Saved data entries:
====

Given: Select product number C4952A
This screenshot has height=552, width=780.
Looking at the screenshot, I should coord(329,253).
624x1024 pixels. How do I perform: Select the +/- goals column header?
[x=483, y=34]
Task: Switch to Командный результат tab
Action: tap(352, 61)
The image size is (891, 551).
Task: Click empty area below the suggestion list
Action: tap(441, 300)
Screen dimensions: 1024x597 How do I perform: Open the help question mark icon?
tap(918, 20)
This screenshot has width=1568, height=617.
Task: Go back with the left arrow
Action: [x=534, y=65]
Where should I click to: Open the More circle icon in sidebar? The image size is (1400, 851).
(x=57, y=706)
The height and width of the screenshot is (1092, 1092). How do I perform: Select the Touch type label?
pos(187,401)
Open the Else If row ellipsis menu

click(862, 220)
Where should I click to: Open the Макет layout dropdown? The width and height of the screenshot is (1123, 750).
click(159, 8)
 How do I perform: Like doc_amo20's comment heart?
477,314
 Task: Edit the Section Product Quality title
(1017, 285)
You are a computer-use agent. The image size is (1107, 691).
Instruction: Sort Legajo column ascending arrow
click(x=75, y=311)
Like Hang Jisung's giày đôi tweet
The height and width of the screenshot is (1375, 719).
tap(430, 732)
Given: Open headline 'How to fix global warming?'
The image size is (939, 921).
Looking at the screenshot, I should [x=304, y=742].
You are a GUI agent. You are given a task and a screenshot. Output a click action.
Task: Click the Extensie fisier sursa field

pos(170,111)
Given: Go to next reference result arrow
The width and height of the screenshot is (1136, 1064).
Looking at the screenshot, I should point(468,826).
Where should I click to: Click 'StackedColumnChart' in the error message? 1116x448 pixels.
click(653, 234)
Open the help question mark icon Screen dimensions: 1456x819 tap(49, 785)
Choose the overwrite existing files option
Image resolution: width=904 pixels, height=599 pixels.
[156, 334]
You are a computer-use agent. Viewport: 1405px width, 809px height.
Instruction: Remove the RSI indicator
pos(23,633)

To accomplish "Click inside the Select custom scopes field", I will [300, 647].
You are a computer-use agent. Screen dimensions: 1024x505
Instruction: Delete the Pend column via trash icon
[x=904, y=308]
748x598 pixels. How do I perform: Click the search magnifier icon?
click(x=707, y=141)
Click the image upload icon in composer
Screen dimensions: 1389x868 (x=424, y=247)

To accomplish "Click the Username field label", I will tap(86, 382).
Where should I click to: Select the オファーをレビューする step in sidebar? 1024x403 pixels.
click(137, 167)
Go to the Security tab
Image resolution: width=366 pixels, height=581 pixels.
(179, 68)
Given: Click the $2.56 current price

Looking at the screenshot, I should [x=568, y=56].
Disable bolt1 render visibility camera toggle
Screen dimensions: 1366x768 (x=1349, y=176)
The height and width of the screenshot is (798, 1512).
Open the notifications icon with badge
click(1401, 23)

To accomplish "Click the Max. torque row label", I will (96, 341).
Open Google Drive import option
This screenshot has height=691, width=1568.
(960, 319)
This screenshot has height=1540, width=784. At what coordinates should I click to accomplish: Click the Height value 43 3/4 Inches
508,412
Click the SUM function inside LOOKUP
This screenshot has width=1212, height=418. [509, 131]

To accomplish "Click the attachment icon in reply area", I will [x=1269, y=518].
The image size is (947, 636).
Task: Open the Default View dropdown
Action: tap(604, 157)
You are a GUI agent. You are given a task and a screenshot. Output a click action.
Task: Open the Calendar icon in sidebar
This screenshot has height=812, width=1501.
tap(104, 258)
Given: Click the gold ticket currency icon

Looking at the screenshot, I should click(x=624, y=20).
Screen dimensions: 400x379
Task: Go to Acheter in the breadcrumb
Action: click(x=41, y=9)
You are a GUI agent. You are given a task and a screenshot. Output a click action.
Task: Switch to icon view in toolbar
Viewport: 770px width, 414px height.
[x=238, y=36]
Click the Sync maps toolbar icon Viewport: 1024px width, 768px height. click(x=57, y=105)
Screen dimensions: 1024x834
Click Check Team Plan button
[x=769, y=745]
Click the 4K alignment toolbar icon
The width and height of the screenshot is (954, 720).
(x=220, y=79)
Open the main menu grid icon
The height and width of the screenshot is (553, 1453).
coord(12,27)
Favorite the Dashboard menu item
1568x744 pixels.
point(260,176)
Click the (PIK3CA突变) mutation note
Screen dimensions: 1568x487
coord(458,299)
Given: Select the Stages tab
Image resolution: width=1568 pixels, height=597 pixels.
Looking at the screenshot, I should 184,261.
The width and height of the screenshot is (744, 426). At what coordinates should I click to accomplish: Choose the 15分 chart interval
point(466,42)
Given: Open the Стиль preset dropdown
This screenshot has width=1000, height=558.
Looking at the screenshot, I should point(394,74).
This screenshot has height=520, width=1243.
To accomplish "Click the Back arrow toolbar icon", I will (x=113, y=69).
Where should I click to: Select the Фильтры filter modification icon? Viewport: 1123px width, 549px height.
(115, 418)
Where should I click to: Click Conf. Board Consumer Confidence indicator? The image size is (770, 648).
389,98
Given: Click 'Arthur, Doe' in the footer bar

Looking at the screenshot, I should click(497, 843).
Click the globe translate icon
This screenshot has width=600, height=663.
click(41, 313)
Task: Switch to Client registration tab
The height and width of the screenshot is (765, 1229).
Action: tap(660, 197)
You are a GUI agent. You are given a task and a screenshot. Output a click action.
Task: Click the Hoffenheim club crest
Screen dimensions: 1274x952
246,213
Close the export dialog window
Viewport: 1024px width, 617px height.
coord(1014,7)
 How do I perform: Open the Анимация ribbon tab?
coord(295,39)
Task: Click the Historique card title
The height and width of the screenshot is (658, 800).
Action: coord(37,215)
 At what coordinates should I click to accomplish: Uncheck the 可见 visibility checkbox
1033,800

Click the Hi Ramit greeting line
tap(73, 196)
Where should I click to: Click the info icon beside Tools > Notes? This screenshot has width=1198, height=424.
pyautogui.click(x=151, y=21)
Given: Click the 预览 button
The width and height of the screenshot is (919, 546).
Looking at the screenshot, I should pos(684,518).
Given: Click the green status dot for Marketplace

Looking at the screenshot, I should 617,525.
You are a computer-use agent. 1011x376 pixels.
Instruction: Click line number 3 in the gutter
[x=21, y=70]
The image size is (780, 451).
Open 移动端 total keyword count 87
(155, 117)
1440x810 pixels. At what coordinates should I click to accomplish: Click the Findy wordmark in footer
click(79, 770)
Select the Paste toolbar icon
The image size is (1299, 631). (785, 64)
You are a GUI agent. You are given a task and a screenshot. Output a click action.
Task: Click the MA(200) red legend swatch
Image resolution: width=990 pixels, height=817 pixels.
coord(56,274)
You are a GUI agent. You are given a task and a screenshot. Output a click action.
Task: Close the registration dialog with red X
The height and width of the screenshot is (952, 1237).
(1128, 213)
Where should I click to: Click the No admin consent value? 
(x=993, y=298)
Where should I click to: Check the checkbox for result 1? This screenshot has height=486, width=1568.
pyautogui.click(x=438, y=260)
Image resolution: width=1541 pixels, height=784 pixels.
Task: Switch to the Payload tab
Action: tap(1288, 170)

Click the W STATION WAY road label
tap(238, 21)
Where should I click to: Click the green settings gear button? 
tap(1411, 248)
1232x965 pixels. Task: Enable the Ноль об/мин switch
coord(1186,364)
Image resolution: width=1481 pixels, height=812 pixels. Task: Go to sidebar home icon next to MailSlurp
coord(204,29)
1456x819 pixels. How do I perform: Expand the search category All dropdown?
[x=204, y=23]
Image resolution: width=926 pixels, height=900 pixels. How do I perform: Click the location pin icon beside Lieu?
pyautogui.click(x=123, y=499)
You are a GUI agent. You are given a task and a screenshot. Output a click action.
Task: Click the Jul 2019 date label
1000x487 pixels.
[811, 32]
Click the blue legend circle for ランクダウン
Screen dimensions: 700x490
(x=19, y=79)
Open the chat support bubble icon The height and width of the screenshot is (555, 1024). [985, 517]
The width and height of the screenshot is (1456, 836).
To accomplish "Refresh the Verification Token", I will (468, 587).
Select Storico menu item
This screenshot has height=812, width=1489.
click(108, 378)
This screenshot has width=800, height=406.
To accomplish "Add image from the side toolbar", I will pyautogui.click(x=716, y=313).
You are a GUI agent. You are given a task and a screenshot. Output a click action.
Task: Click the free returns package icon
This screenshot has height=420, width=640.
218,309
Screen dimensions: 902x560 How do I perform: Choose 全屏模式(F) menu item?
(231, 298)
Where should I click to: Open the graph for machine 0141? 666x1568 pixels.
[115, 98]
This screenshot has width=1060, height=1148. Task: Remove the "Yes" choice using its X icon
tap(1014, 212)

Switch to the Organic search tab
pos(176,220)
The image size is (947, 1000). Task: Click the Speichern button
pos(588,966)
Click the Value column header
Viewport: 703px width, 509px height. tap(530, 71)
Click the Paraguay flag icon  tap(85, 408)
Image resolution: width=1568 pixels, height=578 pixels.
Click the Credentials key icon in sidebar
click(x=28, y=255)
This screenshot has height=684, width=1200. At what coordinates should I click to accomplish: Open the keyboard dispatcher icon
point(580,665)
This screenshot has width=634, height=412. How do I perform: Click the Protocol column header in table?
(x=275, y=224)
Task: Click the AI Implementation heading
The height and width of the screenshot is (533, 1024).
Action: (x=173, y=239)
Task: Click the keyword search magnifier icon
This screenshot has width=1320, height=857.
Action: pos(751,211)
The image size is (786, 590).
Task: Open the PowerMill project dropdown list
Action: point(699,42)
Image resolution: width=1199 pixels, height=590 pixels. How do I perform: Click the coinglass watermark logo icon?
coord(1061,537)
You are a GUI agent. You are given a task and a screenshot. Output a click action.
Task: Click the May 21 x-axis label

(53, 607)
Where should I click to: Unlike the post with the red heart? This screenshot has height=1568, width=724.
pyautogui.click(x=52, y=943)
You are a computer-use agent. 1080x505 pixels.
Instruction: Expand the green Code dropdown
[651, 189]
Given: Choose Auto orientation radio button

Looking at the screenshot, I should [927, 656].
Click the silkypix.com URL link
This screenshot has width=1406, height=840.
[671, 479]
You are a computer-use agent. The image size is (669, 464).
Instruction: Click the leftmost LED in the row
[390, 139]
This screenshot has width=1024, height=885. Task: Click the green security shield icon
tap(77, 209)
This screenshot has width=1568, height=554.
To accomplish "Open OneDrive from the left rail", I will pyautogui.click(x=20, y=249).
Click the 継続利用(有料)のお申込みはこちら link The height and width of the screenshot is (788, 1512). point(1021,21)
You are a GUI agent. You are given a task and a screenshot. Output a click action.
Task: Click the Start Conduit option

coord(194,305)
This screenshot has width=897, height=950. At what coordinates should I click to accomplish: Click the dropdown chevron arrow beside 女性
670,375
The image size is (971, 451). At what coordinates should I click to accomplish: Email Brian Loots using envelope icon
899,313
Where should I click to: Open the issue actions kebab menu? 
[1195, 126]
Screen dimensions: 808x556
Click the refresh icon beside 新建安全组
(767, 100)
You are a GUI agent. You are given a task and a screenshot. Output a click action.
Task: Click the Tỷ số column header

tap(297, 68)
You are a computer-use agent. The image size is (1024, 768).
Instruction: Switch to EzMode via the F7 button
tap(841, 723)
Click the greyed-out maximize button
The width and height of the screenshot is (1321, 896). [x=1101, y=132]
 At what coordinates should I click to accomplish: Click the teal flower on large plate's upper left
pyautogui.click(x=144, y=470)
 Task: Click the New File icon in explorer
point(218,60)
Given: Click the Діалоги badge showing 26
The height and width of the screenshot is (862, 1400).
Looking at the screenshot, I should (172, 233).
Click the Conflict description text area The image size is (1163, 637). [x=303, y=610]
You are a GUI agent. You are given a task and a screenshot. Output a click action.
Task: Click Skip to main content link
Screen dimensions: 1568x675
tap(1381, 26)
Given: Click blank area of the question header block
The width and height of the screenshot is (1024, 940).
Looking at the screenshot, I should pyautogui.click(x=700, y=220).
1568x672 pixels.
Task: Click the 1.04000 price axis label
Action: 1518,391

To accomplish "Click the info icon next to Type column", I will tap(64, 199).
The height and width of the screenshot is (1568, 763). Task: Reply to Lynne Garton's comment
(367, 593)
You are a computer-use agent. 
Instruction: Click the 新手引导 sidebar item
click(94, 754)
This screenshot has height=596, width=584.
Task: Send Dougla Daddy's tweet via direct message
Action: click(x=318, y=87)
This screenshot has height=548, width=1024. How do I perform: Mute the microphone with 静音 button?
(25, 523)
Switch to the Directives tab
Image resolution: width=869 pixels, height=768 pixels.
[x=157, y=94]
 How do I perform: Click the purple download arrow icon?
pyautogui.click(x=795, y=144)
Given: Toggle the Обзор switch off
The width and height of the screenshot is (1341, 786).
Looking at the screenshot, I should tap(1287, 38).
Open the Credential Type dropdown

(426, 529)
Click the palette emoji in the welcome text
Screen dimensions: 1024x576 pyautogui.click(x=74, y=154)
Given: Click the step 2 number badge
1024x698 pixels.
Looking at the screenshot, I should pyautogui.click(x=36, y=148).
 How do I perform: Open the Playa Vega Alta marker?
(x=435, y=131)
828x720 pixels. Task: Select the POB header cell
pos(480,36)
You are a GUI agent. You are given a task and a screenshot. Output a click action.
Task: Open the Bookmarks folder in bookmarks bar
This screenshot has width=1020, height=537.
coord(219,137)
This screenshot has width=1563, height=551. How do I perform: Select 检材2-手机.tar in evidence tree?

====

● PROMPT
Please tally the lines of the entries that hold "registration" and give only the resulting number.

● YOUR SOLUTION
2